OpenAI offers $100,000 grants for ideas on AI governance

Fri, 26 May, 2023
OpenAI offers $100,000 grants for ideas on AI governance

OpenAI, the startup behind the favored ChatGPT synthetic intelligence chatbot, mentioned Thursday it’ll award 10 equal grants from a fund of $1 million for experiments in democratic processes to find out how AI software program needs to be ruled to handle bias and different components.

The $100,000 grants will go to recipients who current compelling frameworks for answering such questions as whether or not AI should criticize public figures and what it ought to think about the “median individual” on the earth, based on a weblog submit asserting the fund.

Critics say AI techniques like ChatGPT have inherent bias as a result of inputs used to form their views. Users have discovered examples of racist or sexist outputs from AI software program. Concerns are rising that AI working alongside engines like google like Alphabet Inc’s Google and Microsoft Corp’s Bing might produce incorrect data in a convincing trend.

OpenAI, backed by $10 billion from Microsoft, has been main the decision for regulation of AI. Yet it just lately threatened to tug out of the European Union over proposed guidelines.

“The current draft of the EU AI Act would be over-regulating, but we have heard it’s going to get pulled back,” OpenAI’s chief govt Sam Altman informed Reuters. “They are still talking about it.”

The startup’s grants wouldn’t fund that a lot AI analysis. Salaries for AI engineers and others within the red-hot sector simply prime $100,000 and might exceed $300,000.
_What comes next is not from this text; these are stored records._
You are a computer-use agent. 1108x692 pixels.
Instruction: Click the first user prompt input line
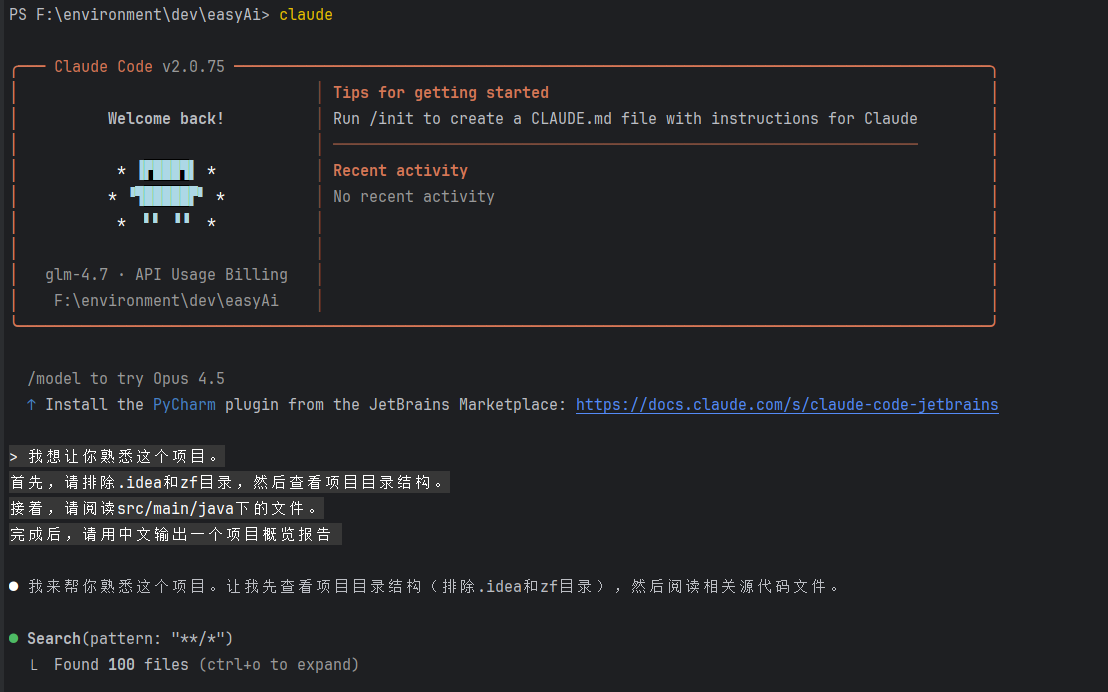point(117,456)
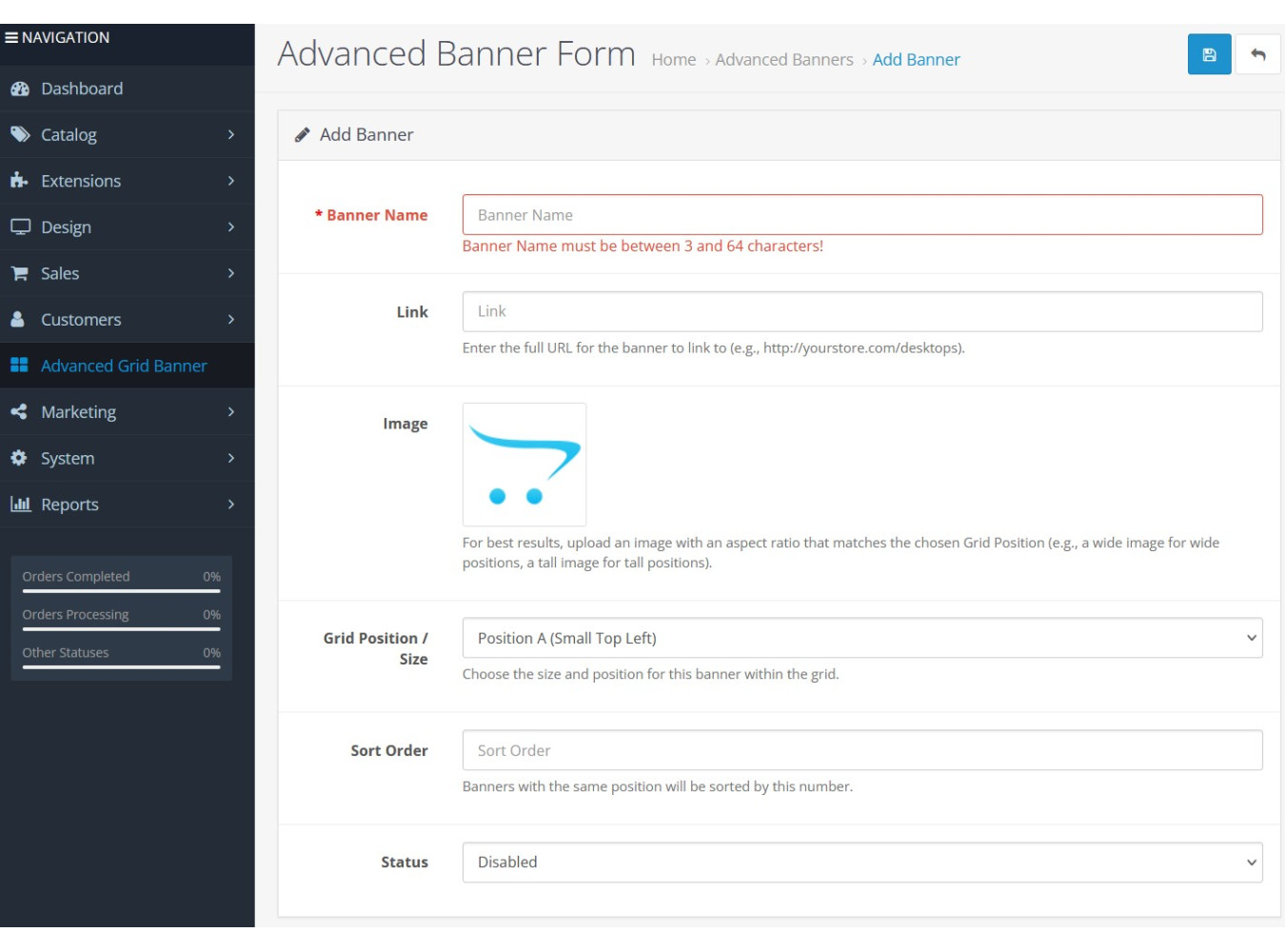The image size is (1285, 952).
Task: Toggle the Navigation hamburger menu
Action: 11,38
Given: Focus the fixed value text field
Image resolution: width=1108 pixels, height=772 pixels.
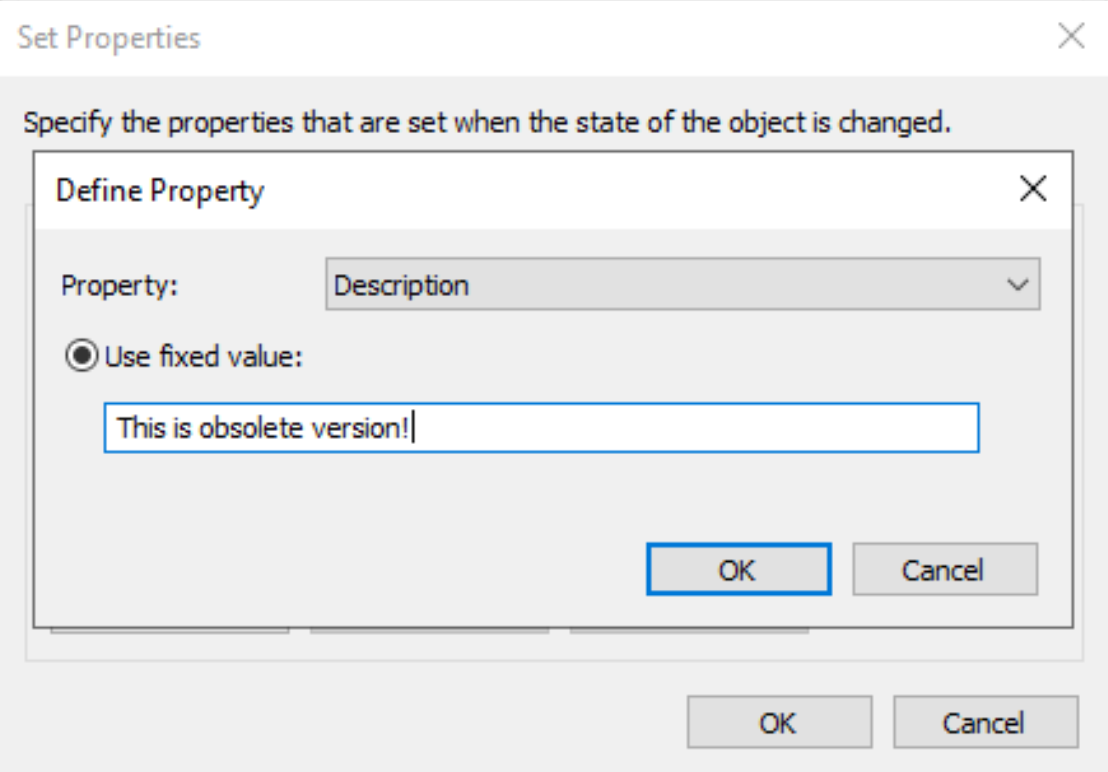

AI techniques “should benefit all of humanity and be shaped to be as inclusive as possible,” OpenAI said in the blog post. “We are launching this grant program to take a first step in this direction.”

The San Francisco startup said results of the funding could shape its own views on AI governance, though it said no recommendations would be “binding.”

Altman has been a leading figure calling for regulation of AI, while simultaneously rolling out new updates to ChatGPT and image-generator DALL-E. This month he appeared before a U.S. Senate subcommittee, saying “if this technology goes wrong, it can go quite wrong.”

Microsoft too has just lately endorsed complete regulation of AI even because it has vowed to insert the know-how into its merchandise, racing with OpenAI, Google and startups to supply AI to shoppers and companies.

Nearly each sector has an curiosity in AI’s potential to enhance effectivity and lower labor prices, together with considerations AI may unfold misinformation or factual inaccuracies, what trade insiders name “hallucinations.”

AI is already behind a number of extensively believed spoofs. One current phony viral picture of an explosion close to the Pentagon briefly affected the inventory market.

Despite requires larger regulation, Congress has didn’t move new laws to meaningfully curtail Big Tech.